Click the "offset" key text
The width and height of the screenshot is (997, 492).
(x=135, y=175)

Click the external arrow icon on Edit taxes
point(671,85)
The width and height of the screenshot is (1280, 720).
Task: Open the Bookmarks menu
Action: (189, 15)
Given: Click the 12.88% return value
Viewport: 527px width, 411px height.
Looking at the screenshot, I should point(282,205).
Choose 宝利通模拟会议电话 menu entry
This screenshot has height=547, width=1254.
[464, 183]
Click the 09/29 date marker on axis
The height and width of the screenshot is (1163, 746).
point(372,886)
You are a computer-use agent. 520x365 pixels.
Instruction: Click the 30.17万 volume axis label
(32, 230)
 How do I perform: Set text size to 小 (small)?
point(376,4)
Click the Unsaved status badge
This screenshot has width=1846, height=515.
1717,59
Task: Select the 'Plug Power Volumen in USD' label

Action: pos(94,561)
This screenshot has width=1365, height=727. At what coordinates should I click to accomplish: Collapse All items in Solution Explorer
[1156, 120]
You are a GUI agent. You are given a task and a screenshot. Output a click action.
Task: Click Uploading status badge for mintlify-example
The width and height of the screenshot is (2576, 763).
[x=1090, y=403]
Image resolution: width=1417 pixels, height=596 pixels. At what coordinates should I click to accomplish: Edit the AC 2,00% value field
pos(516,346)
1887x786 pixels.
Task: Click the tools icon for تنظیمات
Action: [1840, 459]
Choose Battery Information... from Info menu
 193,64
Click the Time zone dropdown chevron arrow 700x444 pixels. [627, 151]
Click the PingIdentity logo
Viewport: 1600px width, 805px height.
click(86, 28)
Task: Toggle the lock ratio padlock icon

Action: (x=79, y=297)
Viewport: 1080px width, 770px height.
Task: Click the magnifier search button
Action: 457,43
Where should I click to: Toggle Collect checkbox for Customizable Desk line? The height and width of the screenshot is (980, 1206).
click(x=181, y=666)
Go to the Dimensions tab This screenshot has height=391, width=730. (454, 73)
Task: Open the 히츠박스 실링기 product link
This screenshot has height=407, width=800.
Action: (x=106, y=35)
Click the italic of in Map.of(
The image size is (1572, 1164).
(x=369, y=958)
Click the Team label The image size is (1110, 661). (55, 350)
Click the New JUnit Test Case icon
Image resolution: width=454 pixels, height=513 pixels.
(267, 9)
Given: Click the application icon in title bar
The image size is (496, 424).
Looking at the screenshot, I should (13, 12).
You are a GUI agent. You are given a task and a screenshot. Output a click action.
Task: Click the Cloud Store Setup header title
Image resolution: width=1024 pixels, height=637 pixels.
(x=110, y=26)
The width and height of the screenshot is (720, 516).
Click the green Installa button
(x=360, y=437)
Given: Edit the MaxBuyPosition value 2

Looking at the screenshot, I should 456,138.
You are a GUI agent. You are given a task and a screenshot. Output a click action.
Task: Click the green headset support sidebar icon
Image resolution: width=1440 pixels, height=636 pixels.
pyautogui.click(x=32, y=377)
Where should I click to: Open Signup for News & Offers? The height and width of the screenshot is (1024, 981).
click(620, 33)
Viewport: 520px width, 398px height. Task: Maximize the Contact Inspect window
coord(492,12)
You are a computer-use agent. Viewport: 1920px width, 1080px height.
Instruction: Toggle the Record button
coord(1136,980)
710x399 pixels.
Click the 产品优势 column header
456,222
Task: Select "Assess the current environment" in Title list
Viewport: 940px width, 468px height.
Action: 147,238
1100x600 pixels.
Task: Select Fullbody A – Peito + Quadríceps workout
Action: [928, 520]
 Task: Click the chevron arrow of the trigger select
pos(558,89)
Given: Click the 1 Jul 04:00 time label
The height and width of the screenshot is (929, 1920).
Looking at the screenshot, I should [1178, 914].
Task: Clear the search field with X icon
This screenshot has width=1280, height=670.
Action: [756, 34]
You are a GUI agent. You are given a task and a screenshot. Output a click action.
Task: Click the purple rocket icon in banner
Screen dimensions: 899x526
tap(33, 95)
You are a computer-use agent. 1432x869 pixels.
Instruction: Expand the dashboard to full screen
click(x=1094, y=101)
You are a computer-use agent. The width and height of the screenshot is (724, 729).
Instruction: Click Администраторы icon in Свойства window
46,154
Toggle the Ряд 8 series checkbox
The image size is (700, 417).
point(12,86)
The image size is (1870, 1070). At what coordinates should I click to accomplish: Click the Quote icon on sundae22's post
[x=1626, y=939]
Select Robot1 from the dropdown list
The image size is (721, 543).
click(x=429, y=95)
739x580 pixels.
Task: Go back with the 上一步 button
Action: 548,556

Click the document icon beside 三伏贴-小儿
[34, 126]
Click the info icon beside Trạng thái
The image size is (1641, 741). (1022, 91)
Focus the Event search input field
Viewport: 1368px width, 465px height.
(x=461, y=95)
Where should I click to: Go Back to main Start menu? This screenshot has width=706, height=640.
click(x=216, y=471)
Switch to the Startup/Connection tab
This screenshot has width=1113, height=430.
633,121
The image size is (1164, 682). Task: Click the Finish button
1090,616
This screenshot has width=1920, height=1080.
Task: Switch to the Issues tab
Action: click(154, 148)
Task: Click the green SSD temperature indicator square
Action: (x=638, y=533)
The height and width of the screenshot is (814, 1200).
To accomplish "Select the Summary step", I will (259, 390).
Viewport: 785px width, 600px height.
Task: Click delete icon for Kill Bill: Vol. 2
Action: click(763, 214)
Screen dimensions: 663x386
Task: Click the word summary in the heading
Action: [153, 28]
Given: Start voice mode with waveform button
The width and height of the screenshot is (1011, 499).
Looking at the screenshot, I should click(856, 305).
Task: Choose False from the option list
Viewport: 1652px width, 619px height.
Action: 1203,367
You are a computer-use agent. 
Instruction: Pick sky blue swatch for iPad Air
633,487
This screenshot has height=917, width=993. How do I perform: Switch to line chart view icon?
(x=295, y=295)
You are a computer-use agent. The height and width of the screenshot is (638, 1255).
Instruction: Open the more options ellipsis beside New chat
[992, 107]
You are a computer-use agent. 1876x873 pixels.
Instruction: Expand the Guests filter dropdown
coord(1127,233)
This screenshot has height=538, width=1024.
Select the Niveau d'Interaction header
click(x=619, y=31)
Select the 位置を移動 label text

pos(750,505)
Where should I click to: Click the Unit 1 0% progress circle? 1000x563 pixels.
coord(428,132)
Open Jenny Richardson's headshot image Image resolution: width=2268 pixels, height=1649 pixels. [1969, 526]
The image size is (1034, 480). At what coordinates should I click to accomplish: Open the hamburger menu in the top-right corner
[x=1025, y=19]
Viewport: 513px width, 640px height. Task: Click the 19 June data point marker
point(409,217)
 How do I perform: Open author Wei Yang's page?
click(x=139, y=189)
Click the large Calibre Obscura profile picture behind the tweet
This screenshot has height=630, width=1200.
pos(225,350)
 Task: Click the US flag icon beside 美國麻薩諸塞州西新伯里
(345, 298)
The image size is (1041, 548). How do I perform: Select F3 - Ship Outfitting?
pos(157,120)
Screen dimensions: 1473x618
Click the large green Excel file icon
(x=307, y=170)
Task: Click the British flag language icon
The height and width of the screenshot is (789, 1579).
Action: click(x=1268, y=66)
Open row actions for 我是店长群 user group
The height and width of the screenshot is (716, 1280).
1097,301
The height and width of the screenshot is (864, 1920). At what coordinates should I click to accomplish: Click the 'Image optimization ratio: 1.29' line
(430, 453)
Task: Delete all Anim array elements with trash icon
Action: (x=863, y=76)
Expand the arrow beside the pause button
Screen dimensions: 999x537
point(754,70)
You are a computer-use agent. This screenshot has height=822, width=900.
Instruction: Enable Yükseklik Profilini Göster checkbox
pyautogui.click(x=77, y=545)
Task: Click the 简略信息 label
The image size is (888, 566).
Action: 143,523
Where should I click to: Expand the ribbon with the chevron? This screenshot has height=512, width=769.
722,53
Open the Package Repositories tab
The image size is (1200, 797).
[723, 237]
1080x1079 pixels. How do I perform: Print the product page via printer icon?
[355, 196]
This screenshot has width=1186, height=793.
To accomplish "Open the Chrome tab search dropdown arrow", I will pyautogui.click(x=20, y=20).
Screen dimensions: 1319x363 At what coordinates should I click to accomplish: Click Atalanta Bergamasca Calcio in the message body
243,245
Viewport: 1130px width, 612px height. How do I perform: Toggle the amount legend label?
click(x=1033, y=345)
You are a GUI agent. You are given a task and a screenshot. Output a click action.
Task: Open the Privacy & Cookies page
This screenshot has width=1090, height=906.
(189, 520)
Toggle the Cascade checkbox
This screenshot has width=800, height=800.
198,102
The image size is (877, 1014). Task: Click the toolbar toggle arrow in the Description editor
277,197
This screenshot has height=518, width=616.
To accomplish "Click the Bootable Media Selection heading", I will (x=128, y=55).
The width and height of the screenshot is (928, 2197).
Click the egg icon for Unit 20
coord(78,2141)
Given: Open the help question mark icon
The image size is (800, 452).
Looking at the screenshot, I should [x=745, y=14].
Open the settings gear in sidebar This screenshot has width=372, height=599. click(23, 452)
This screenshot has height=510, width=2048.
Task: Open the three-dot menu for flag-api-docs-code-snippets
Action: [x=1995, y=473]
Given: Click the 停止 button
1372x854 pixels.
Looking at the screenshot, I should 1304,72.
——
→ Aim of the task: Return the lines from the line containing "Toggle the Cascade checkbox" to the end of the entries above, exactly as they appear and with no other output.

→ Solution to this task:
Toggle the Cascade checkbox
This screenshot has width=800, height=800.
198,102
The image size is (877, 1014). Task: Click the toolbar toggle arrow in the Description editor
277,197
This screenshot has height=518, width=616.
To accomplish "Click the Bootable Media Selection heading", I will (x=128, y=55).
The width and height of the screenshot is (928, 2197).
Click the egg icon for Unit 20
coord(78,2141)
Given: Open the help question mark icon
The image size is (800, 452).
Looking at the screenshot, I should [x=745, y=14].
Open the settings gear in sidebar This screenshot has width=372, height=599. click(23, 452)
This screenshot has height=510, width=2048.
Task: Open the three-dot menu for flag-api-docs-code-snippets
Action: [x=1995, y=473]
Given: Click the 停止 button
1372x854 pixels.
Looking at the screenshot, I should 1304,72.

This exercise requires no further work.